## WHAT YOU ARE ASKED TO DO
Give every entry again precisely as it appears.
########
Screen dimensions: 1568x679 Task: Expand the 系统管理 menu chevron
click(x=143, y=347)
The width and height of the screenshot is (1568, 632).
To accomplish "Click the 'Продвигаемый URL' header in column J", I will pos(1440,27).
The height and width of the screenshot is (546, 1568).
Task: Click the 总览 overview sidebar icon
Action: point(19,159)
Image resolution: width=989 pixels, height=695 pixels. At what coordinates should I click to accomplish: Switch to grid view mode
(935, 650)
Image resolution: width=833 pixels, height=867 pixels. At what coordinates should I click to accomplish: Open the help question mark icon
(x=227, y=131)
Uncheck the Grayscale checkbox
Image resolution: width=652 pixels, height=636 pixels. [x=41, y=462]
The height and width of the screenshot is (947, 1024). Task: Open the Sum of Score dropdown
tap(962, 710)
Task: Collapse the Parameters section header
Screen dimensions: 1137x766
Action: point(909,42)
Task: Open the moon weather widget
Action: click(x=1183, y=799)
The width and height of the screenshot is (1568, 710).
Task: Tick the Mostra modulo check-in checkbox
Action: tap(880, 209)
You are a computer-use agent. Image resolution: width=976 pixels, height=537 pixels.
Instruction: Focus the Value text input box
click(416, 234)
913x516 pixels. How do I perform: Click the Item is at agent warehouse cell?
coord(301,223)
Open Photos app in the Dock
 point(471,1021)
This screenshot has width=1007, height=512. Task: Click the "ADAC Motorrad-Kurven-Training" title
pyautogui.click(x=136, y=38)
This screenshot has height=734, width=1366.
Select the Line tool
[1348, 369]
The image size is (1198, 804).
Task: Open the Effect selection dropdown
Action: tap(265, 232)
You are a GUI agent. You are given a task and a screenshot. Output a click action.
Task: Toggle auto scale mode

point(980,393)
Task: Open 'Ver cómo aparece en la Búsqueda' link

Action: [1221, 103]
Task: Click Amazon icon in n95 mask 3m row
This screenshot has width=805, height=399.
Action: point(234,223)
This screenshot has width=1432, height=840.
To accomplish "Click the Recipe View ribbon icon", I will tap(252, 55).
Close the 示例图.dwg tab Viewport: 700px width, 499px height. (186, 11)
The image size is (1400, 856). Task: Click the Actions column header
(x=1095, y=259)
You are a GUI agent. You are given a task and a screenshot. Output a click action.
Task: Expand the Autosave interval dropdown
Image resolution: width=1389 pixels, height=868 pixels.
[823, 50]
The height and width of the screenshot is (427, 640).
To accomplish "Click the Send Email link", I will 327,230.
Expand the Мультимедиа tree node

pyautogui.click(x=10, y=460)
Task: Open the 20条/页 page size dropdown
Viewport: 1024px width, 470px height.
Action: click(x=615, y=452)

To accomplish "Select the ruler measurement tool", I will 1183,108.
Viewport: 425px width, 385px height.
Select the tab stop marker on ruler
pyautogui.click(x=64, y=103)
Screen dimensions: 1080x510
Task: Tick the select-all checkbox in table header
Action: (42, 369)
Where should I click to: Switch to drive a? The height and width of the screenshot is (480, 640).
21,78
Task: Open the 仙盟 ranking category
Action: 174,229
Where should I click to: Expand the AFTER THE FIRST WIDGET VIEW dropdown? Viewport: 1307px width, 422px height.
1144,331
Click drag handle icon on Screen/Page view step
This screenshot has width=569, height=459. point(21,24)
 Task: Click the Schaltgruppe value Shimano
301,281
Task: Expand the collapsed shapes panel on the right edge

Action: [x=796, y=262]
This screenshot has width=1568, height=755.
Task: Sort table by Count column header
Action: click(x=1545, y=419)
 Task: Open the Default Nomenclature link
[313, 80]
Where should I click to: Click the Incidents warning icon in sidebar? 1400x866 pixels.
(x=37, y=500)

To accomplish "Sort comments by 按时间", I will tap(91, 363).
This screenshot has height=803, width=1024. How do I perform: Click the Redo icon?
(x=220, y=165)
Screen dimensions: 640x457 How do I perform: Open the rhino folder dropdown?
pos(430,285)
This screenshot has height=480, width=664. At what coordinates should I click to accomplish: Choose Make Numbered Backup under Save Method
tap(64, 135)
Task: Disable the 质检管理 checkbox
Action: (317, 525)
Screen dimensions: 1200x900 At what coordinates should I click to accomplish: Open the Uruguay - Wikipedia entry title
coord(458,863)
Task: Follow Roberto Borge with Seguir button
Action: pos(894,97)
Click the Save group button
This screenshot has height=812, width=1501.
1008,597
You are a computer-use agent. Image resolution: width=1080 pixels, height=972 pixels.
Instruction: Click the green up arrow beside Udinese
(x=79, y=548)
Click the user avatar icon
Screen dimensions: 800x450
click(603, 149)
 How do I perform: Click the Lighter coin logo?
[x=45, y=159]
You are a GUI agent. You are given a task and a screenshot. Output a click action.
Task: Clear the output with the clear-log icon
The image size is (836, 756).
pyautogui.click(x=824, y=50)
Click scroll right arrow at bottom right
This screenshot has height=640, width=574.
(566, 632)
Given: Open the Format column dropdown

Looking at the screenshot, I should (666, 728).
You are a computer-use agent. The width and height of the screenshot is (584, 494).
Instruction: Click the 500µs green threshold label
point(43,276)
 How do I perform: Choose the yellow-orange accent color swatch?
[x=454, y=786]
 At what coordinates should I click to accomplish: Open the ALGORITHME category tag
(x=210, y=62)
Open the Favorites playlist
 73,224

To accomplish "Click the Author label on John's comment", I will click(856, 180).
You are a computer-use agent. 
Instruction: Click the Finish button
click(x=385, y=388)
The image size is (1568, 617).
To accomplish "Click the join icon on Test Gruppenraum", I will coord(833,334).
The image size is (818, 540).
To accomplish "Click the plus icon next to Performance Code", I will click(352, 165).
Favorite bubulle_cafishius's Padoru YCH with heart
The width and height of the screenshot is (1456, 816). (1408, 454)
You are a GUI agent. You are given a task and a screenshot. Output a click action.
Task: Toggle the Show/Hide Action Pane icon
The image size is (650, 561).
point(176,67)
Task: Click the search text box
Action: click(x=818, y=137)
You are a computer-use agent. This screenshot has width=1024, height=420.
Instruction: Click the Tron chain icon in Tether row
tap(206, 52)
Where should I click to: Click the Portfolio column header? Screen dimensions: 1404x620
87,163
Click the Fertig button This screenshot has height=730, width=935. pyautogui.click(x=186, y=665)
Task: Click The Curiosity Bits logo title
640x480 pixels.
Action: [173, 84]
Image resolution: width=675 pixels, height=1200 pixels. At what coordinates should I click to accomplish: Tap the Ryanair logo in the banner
########
## WRITTEN ANSWER
Screen dimensions: 1568x679 Task: Expand the 系统管理 menu chevron
click(x=143, y=347)
The width and height of the screenshot is (1568, 632).
To accomplish "Click the 'Продвигаемый URL' header in column J", I will pos(1440,27).
The height and width of the screenshot is (546, 1568).
Task: Click the 总览 overview sidebar icon
Action: point(19,159)
Image resolution: width=989 pixels, height=695 pixels. At what coordinates should I click to accomplish: Switch to grid view mode
(935, 650)
Image resolution: width=833 pixels, height=867 pixels. At what coordinates should I click to accomplish: Open the help question mark icon
(x=227, y=131)
Uncheck the Grayscale checkbox
Image resolution: width=652 pixels, height=636 pixels. [x=41, y=462]
The height and width of the screenshot is (947, 1024). Task: Open the Sum of Score dropdown
tap(962, 710)
Task: Collapse the Parameters section header
Screen dimensions: 1137x766
Action: point(909,42)
Task: Open the moon weather widget
Action: click(x=1183, y=799)
The width and height of the screenshot is (1568, 710).
Task: Tick the Mostra modulo check-in checkbox
Action: tap(880, 209)
You are a computer-use agent. Image resolution: width=976 pixels, height=537 pixels.
Instruction: Focus the Value text input box
click(416, 234)
913x516 pixels. How do I perform: Click the Item is at agent warehouse cell?
coord(301,223)
Open Photos app in the Dock
 point(471,1021)
This screenshot has width=1007, height=512. Task: Click the "ADAC Motorrad-Kurven-Training" title
pyautogui.click(x=136, y=38)
This screenshot has height=734, width=1366.
Select the Line tool
[1348, 369]
The image size is (1198, 804).
Task: Open the Effect selection dropdown
Action: tap(265, 232)
You are a GUI agent. You are given a task and a screenshot. Output a click action.
Task: Toggle auto scale mode

point(980,393)
Task: Open 'Ver cómo aparece en la Búsqueda' link

Action: [1221, 103]
Task: Click Amazon icon in n95 mask 3m row
This screenshot has width=805, height=399.
Action: point(234,223)
This screenshot has width=1432, height=840.
To accomplish "Click the Recipe View ribbon icon", I will tap(252, 55).
Close the 示例图.dwg tab Viewport: 700px width, 499px height. (186, 11)
The image size is (1400, 856). Task: Click the Actions column header
(x=1095, y=259)
You are a GUI agent. You are given a task and a screenshot. Output a click action.
Task: Expand the Autosave interval dropdown
Image resolution: width=1389 pixels, height=868 pixels.
[823, 50]
The height and width of the screenshot is (427, 640).
To accomplish "Click the Send Email link", I will 327,230.
Expand the Мультимедиа tree node

pyautogui.click(x=10, y=460)
Task: Open the 20条/页 page size dropdown
Viewport: 1024px width, 470px height.
Action: click(x=615, y=452)

To accomplish "Select the ruler measurement tool", I will 1183,108.
Viewport: 425px width, 385px height.
Select the tab stop marker on ruler
pyautogui.click(x=64, y=103)
Screen dimensions: 1080x510
Task: Tick the select-all checkbox in table header
Action: (42, 369)
Where should I click to: Switch to drive a? The height and width of the screenshot is (480, 640).
21,78
Task: Open the 仙盟 ranking category
Action: 174,229
Where should I click to: Expand the AFTER THE FIRST WIDGET VIEW dropdown? Viewport: 1307px width, 422px height.
1144,331
Click drag handle icon on Screen/Page view step
This screenshot has width=569, height=459. point(21,24)
 Task: Click the Schaltgruppe value Shimano
301,281
Task: Expand the collapsed shapes panel on the right edge

Action: [x=796, y=262]
This screenshot has width=1568, height=755.
Task: Sort table by Count column header
Action: click(x=1545, y=419)
 Task: Open the Default Nomenclature link
[313, 80]
Where should I click to: Click the Incidents warning icon in sidebar? 1400x866 pixels.
(x=37, y=500)

To accomplish "Sort comments by 按时间", I will tap(91, 363).
This screenshot has height=803, width=1024. How do I perform: Click the Redo icon?
(x=220, y=165)
Screen dimensions: 640x457 How do I perform: Open the rhino folder dropdown?
pos(430,285)
This screenshot has height=480, width=664. At what coordinates should I click to accomplish: Choose Make Numbered Backup under Save Method
tap(64, 135)
Task: Disable the 质检管理 checkbox
Action: (317, 525)
Screen dimensions: 1200x900 At what coordinates should I click to accomplish: Open the Uruguay - Wikipedia entry title
coord(458,863)
Task: Follow Roberto Borge with Seguir button
Action: pos(894,97)
Click the Save group button
This screenshot has height=812, width=1501.
1008,597
You are a computer-use agent. Image resolution: width=1080 pixels, height=972 pixels.
Instruction: Click the green up arrow beside Udinese
(x=79, y=548)
Click the user avatar icon
Screen dimensions: 800x450
click(603, 149)
 How do I perform: Click the Lighter coin logo?
[x=45, y=159]
You are a GUI agent. You are given a task and a screenshot. Output a click action.
Task: Clear the output with the clear-log icon
The image size is (836, 756).
pyautogui.click(x=824, y=50)
Click scroll right arrow at bottom right
This screenshot has height=640, width=574.
(566, 632)
Given: Open the Format column dropdown

Looking at the screenshot, I should (666, 728).
You are a computer-use agent. The width and height of the screenshot is (584, 494).
Instruction: Click the 500µs green threshold label
point(43,276)
 How do I perform: Choose the yellow-orange accent color swatch?
[x=454, y=786]
 At what coordinates should I click to accomplish: Open the ALGORITHME category tag
(x=210, y=62)
Open the Favorites playlist
 73,224

To accomplish "Click the Author label on John's comment", I will click(856, 180).
You are a computer-use agent. 
Instruction: Click the Finish button
click(x=385, y=388)
The image size is (1568, 617).
To accomplish "Click the join icon on Test Gruppenraum", I will coord(833,334).
The image size is (818, 540).
To accomplish "Click the plus icon next to Performance Code", I will click(352, 165).
Favorite bubulle_cafishius's Padoru YCH with heart
The width and height of the screenshot is (1456, 816). (1408, 454)
You are a GUI agent. You are given a task and a screenshot. Output a click action.
Task: Toggle the Show/Hide Action Pane icon
The image size is (650, 561).
point(176,67)
Task: Click the search text box
Action: click(x=818, y=137)
You are a computer-use agent. This screenshot has width=1024, height=420.
Instruction: Click the Tron chain icon in Tether row
tap(206, 52)
Where should I click to: Click the Portfolio column header? Screen dimensions: 1404x620
87,163
Click the Fertig button This screenshot has height=730, width=935. pyautogui.click(x=186, y=665)
Task: Click The Curiosity Bits logo title
640x480 pixels.
Action: [173, 84]
Image resolution: width=675 pixels, height=1200 pixels. At what coordinates should I click to accomplish: Tap the Ryanair logo in the banner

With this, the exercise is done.